First, I remember that if I have two solutions, let's call them `r1` and `r2`, then a quadratic equation can be written like this: `(x - r1)(x - r2) = 0`. It's like working backwards from when you solve an equation by factoring!

My solutions are `r1 = -√7` and `r2 = √7`.

So, I'll put them into the formula:
`(x - (-√7))(x - √7) = 0`

This simplifies to:
`(x + √7)(x - √7) = 0`

Now, I need to multiply these two parts.
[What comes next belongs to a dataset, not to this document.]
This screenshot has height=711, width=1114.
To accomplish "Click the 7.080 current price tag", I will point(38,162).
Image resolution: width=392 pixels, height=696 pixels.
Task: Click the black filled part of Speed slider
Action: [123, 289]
This looks like a special pattern called "difference of squares," which is `(a + b)(a - b) = a^2 - b^2`.
In my problem, `a` is `x` and `b` is `√7`.

So, I'll multiply them:
`x^2 - (√7)^2 = 0`

And since `(√7)^2` is just `7`, my equation becomes:
`x^2 - 7 = 0`

Alternative answer

Answer: $x^2 - 7 = 0$ Explain
This is a question about forming a quadratic equation from its roots . The solving step is:

Hey friend! This is like building a puzzle backward! If we know the answers (the "solutions" or "roots"), we can figure out the question (the "equation").

Here's how I think about it:
1. **Turn the solutions into little number sentences:**
If one answer is $x = -\sqrt{7}$, then we can move the $-\sqrt{7}$ to the other side to get $x + \sqrt{7} = 0$. That's one part of our puzzle!
If the other answer is $x = \sqrt{7}$, then we move the $\sqrt{7}$ to get $x - \sqrt{7} = 0$. That's the other part!

2. **Multiply the parts together:**
Now we put those two parts together by multiplying them: $(x + \sqrt{7})(x - \sqrt{7}) = 0$.
This looks like a super cool pattern we learned called "difference of squares" where $(A+B)(A-B)$ always equals $A^2 - B^2$.
In our case, $A$ is $x$ and $B$ is $\sqrt{7}$.

3. **Do the multiplication:**
So, $(x + \sqrt{7})(x - \sqrt{7})$ becomes $x^2 - (\sqrt{7})^2$.
And we know that $(\sqrt{7})^2$ is just $7$.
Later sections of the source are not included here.